5 comments
Had three acrylic sinks fail on us last year. One cracked around the drain after 30 years, two started yellowing badly and staining wouldn't come out. Replaced them with porcelain—cost $400 total labor and materials per unit. The acrylic ones were fine functionally but looked rough. Depends if you care about aesthetics or just need it to hold water.
I rent a place with one of those acrylic sinks and honestly the durability part checks out, but I'm curious about something: how bad does discoloration actually get over time? Mine has started developing these brownish stains around the drain area that won't come clean no matter what I use. I've tried baking soda, vinegar, even Scrubbing Bubbles. My landlord won't touch it because she says it's cosmetic, not functional. Is that something you see a lot with older acrylics, or am I just not cleaning it right? Also—do these sinks hold up okay if you're regularly using stronger cleaners, or does that actually degrade the material faster?
Disagree hard. We own two units with those sinks and they're nightmares. The acrylic yellows no matter what you do—we've tried everything from baking soda to Bar Keeper's Friend. Plus they scratch if you look at them wrong. Last year we ripped both out and put in basic ceramic pedestal sinks from Home Depot for like $180 each installed.

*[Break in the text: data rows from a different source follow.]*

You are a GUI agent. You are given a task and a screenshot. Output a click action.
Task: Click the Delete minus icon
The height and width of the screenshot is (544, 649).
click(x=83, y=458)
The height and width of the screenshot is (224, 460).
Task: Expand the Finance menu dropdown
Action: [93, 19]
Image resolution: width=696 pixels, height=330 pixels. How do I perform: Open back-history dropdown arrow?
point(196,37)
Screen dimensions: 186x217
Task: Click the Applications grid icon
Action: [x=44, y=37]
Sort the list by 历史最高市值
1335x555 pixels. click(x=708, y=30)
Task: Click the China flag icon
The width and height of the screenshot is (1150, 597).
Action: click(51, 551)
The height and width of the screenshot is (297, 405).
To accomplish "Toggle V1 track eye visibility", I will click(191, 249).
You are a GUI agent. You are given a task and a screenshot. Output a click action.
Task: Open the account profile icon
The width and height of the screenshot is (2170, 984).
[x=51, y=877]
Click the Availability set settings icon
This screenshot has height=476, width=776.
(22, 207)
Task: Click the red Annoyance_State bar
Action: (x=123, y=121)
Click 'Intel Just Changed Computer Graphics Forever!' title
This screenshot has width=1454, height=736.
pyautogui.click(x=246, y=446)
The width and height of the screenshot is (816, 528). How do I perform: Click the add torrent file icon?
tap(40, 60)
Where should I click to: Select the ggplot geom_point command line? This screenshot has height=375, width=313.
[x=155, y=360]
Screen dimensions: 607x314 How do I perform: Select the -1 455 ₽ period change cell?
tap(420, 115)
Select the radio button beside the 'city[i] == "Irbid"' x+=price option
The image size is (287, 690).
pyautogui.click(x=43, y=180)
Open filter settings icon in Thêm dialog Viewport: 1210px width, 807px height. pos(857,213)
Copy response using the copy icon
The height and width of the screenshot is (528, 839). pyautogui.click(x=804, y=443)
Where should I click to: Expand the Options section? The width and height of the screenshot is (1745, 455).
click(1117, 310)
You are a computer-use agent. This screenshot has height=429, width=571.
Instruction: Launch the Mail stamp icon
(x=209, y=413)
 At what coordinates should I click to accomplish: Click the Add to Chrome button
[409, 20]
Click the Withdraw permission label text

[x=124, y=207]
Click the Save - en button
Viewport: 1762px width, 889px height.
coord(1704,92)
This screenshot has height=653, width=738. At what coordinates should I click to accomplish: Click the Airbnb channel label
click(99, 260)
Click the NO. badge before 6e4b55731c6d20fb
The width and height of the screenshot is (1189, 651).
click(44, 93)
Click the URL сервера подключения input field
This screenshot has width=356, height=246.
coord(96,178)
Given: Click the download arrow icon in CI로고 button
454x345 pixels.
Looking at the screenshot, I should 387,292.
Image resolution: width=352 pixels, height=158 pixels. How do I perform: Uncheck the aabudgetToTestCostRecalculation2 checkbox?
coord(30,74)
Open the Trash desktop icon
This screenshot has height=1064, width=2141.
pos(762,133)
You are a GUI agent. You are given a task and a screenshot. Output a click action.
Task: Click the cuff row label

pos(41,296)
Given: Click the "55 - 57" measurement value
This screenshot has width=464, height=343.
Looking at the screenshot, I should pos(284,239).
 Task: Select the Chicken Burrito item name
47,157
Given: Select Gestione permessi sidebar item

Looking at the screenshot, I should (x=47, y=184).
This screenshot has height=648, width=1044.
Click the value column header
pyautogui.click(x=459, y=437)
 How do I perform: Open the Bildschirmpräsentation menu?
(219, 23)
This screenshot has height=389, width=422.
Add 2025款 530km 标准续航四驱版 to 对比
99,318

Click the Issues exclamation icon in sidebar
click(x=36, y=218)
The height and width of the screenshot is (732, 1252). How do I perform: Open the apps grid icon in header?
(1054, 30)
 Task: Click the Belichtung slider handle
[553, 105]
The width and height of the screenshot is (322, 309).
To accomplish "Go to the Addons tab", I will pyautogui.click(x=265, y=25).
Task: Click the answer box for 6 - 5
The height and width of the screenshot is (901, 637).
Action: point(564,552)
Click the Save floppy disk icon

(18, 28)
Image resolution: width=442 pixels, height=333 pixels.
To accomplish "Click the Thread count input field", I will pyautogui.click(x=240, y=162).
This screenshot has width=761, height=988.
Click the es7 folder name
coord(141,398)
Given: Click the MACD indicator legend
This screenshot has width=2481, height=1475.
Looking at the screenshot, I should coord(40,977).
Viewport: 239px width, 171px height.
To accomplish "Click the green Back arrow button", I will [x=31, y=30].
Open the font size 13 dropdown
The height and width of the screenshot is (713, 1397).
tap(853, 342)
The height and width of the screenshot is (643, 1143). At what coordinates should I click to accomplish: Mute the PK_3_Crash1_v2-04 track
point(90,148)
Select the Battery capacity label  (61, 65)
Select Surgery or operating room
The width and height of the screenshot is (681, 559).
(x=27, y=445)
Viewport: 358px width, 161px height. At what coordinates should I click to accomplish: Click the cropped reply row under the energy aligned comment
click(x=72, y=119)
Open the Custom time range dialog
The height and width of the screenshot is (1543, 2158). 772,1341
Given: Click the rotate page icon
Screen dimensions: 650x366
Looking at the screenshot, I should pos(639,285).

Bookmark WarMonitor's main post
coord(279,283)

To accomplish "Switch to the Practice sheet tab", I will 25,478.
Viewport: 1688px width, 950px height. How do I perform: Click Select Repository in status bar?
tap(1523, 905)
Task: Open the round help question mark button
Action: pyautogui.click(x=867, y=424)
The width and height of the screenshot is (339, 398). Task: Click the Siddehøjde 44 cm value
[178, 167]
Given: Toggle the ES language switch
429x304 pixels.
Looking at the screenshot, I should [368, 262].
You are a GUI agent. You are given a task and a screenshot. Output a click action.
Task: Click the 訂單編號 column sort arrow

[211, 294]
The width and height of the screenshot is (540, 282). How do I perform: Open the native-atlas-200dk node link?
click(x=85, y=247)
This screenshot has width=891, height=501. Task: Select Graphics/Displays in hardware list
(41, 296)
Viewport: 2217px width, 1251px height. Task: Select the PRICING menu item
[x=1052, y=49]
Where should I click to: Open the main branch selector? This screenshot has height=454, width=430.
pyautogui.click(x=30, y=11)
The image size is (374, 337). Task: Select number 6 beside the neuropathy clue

Tenants actually comment on how much better they look. Yeah, a clog isn't a structural problem, but "fine" and "worth keeping" are different things. Your experience with one drain issue doesn't mean the sinks themselves aren't dated and a pain to maintain.
Yeah our 1987 acrylic sink survived my first year of home ownership just fine—problem was the vanity underneath rotted out from a slow leak, so we had to tear it all out anyway.
Exactly. We specify them for client renovations constantly—way more durable than people assume, and they age better than cheap porcelain.